The mRNA findings were confirmed at the enzyme activity level by measuring the 123 glucuronidation of 1-naphthol, a
very good substrate for UGT1A6, as well as estradiol that is not glucuronidated by this enzyme. The results revealed that 1-naphthol glucuronidation activity was high in both the differentiated and undifferentiated cells, whereas estradiol glucuronidation was only detected in the differentiated cells. Thus, Caco-2 cell differentiation plays a major role in UGT expression and ensuing metabolic reactions.”
“Osteoarticular complications are common in human brucellosis, but the pathogenic mechanisms involved are largely unknown. In this manuscript, we described an immune mechanism for inflammatory bone loss in response to infection by Brucella abortus. We established a requirement for MyD88 and TLR2 in TNF-alpha-elicited osteoclastogenesis in response to B. abortus infection. CS from macrophages infected see more with B. abortus induced BMM to learn more undergo osteoclastogenesis. Although B. abortus-infected macrophages actively secreted IL-1 beta, IL-6, and TNF-alpha, osteoclastogenesis depended on TNF-alpha, as CS from B. abortus-infected macrophages failed to induce osteoclastogenesis in BMM from TNFRp55(-/-) mice. CS from B. abortus-stimulated
MyD88(-/-) and TLR2(-/-) macrophages failed to express TNF-alpha, and these CS induced no osteoclast formation compared with that of the WT or TLR4(-/-) macrophages. Omp19, a B. abortus lipoprotein model, recapitulated the cytokine production and subsequent osteoclastogenesis induced by the whole bacterium. All phenomena were corroborated using selleck chemicals human monocytes, indicating that this mechanism could play a role in human osteoarticular brucellosis. Our results indicate that B. abortus, through its lipoproteins, may be involved
in bone resorption through the pathological induction of osteoclastogenesis. J. Leukoc. Biol. 91: 285-298; 2012.”

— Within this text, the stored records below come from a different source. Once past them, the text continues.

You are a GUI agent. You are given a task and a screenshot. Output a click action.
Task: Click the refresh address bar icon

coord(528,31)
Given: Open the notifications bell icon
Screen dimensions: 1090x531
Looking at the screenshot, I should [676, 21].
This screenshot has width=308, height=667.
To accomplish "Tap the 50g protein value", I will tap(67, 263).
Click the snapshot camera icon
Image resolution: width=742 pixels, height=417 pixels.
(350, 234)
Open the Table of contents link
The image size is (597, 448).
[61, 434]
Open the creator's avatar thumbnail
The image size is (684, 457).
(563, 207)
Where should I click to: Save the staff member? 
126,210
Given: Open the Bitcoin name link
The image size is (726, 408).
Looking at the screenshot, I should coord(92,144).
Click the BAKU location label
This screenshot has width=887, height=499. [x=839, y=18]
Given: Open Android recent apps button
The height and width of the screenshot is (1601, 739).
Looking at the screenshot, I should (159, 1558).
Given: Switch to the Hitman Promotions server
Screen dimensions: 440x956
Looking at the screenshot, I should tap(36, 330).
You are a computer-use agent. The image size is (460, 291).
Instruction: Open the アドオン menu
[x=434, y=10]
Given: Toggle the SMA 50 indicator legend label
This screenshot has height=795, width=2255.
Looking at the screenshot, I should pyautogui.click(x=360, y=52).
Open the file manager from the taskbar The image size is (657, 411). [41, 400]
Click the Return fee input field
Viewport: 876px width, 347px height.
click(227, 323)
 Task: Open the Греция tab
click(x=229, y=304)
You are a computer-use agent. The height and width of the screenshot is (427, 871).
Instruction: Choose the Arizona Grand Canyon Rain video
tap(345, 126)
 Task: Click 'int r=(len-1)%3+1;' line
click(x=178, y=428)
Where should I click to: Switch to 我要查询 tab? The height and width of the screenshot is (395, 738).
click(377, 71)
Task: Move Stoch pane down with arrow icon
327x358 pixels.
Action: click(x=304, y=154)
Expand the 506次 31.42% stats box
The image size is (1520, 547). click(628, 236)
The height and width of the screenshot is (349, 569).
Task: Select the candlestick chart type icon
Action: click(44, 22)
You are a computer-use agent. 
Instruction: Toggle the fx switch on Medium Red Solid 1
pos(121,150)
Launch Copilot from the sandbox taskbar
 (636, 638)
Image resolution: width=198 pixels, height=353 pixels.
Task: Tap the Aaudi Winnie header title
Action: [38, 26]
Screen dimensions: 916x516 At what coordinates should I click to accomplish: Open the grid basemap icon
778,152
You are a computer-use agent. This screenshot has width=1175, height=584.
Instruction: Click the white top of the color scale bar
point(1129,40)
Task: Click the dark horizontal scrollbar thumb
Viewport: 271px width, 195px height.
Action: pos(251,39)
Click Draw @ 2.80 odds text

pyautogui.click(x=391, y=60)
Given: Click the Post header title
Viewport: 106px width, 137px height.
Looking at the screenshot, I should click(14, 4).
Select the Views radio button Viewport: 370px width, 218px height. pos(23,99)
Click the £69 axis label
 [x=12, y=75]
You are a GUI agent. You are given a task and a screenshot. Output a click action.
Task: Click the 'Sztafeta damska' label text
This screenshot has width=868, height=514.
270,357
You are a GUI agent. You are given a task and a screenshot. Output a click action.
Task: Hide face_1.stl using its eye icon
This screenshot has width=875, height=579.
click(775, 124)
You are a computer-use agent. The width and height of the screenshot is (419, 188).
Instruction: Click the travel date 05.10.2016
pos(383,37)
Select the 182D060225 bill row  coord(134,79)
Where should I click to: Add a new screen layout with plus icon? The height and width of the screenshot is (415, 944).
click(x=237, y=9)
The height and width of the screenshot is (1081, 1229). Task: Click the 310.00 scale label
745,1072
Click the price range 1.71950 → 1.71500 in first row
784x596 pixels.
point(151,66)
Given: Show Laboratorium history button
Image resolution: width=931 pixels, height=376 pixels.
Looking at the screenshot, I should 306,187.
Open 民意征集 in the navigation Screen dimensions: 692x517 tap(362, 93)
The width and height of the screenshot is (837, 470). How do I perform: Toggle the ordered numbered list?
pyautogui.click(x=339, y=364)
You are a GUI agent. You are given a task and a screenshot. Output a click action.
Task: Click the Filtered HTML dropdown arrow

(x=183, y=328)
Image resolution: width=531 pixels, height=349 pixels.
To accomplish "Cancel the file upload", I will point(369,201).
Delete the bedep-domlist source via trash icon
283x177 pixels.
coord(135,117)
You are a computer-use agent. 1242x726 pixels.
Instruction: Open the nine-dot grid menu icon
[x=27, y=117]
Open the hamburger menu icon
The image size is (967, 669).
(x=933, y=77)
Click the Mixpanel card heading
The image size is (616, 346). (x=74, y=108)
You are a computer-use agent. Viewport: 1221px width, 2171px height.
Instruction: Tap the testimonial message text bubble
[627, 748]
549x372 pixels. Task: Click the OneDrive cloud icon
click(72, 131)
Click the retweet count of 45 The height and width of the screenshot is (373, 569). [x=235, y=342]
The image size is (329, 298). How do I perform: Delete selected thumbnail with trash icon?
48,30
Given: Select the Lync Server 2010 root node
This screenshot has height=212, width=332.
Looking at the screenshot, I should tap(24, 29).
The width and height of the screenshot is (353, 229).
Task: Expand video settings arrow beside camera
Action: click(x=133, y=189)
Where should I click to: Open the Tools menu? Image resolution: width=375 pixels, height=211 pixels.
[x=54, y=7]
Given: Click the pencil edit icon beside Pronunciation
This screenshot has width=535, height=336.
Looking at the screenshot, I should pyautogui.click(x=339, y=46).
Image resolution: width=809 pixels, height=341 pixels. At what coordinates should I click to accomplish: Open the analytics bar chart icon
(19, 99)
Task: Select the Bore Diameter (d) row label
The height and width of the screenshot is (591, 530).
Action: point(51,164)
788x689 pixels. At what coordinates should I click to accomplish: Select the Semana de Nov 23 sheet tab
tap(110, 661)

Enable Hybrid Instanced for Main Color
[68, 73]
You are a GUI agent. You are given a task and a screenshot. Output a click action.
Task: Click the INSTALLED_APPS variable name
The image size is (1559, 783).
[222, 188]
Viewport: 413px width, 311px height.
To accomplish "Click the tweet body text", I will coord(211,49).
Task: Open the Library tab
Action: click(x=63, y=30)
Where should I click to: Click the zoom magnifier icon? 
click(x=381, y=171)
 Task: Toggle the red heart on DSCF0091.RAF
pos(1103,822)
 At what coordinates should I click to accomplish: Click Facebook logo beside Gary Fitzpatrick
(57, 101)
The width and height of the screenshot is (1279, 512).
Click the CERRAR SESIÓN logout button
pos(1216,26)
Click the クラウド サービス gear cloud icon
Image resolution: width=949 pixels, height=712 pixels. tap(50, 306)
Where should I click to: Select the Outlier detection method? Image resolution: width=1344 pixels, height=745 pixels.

“The late-phase of long-term potentiation (L-LTP), the cellular correlate of long-term memory, induced at some synapses facilitates L-LTP expression at other synapses receiving stimulation too weak to induce L-LTP by itself. Using glutamate uncaging and two-photon imaging, we demonstrate that the efficacy of this facilitation decreases with increasing time between stimulations, increasing distance between stimulated spines and with the spines being on different dendritic branches. Paradoxically, stimulated spines compete for L-LTP expression if stimulated too closely together in time. Furthermore, the facilitation is temporally bidirectional but asymmetric. Additionally, L-LTP formation is itself biased toward occurring on spines within a branch. These data support the Clustered Plasticity Hypothesis, which states that such spatial and temporal limits lead to stable engram formation, preferentially at synapses clustered within dendritic branches rather than dispersed throughout the dendritic arbor.